Superior Court of Connecticut
Sep 5, 2018
NNHCV175038715 (Conn. Super. Ct. Sep. 5, 2018)

Opinion

NNHCV175038715

09-05-2018

Ian WRIGHT v. James DZURENDA, et al.


UNPUBLISHED OPINION

OZALIS, J.

I.

FACTUAL AND PROCEDURAL HISTORY

On July 24, 2017, the plaintiff, Ian Wright, filed a three-count complaint (original complaint) against several defendants, including the defendant Steven Pichiarallo (defendant), sounding in alleged violations of the plaintiff’s constitutional rights while he was incarcerated. The third count of the original complaint alleged that the defendant, a state marshal, failed to properly serve the intended defendants of a separate action, resulting in that action’s dismissal. According to the complaint, the defendant’s failure constituted a violation of the plaintiff’s right of access to the courts under the United States constitution. The defendant filed a motion to strike the third count on September 21, 2017, which was granted by the court on November 24, 2017 (Vitale, J.) . The plaintiff subsequently filed a substituted complaint on December 6, 2017, modifying the third count to allege that the defendant’s failure constituted a violation of the plaintiff’s rights under article first, § § 8, 10, 13, and 20 of the Connecticut constitution, and adding a fourth count sounding in negligence against the defendant. The defendant filed the present motion, his second motion to strike, on December 20, 2017. The plaintiff filed a request to amend the substituted complaint on February 13, 2018, incorporating the same changes to the third count and the additional fourth count as was contained in the substituted complaint. The defendant did not object to the amendment. The present motion was argued before this court on June 28, 2018.

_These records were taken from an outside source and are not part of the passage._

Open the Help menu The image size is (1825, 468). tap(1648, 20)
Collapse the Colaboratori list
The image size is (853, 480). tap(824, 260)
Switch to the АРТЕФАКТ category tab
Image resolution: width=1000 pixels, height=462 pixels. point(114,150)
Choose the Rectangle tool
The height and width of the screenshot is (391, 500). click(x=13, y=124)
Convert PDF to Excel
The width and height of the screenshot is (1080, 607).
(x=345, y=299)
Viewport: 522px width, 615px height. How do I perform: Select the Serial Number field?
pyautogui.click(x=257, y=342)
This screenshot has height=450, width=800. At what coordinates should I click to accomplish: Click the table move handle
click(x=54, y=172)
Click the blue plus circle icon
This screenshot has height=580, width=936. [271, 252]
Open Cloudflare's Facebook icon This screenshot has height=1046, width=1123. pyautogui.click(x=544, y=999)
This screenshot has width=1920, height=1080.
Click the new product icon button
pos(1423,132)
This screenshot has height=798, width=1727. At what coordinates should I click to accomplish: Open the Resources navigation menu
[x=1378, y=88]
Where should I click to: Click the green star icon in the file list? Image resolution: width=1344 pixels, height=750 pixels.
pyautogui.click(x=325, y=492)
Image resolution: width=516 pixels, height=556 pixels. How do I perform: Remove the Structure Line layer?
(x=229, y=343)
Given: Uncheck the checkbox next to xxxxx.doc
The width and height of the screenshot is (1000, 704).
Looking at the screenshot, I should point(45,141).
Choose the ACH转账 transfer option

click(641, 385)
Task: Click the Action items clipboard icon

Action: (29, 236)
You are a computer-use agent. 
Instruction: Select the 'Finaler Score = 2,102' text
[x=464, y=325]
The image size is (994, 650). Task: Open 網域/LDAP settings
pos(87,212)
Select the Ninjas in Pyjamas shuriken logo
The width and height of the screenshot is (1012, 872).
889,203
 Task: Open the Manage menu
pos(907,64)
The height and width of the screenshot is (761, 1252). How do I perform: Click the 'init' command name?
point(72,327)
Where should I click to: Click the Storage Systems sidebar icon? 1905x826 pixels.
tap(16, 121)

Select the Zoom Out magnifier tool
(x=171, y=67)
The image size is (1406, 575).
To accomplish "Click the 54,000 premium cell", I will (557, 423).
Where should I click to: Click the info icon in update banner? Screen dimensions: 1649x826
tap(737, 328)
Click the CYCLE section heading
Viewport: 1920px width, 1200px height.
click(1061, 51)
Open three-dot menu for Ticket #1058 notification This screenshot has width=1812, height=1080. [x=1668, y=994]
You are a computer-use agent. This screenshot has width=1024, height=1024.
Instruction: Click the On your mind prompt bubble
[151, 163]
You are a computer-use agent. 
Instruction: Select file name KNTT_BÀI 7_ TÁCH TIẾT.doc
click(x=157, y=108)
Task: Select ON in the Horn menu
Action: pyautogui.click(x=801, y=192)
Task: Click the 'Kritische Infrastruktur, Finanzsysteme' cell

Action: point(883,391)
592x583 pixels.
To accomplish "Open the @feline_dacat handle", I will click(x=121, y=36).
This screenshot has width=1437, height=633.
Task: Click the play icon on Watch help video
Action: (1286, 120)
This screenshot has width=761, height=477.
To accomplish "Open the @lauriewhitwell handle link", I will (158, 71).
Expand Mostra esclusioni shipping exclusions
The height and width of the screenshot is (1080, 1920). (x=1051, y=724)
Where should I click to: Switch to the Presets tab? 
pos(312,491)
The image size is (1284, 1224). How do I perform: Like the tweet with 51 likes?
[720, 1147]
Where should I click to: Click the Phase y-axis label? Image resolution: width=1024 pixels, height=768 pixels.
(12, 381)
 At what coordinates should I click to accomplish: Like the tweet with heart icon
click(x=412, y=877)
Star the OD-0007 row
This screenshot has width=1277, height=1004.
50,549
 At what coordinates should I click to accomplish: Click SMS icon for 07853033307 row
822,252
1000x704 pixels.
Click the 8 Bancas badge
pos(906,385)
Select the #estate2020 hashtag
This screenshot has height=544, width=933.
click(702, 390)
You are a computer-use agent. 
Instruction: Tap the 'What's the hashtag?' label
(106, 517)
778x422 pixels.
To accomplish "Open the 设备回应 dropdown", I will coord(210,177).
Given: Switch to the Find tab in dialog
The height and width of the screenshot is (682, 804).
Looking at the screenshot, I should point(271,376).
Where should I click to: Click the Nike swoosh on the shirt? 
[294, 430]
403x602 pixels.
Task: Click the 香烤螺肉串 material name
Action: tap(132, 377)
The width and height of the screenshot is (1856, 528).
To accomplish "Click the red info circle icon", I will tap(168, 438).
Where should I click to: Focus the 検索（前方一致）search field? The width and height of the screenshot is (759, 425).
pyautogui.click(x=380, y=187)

This court is aware of the plaintiff’s self-represented status and takes the same into consideration. "Although [this court] will not entirely disregard our rules of practice, [it does] give great latitude to pro se litigants in order that justice may both be done and be seen to be done ... For justice to be done, however, any latitude given to pro se litigants cannot interfere with the rights of other parties, nor can [this court] disregard completely our rules of practice." (Internal quotation marks omitted.) Shobeiri v. Richards, 104 Conn.App. 293, 296, 933 A.2d 728 (2007).

Because the present motion concerns only the defendant Steven Pichiarallo, this memorandum will refer to him as "defendant" unless otherwise noted.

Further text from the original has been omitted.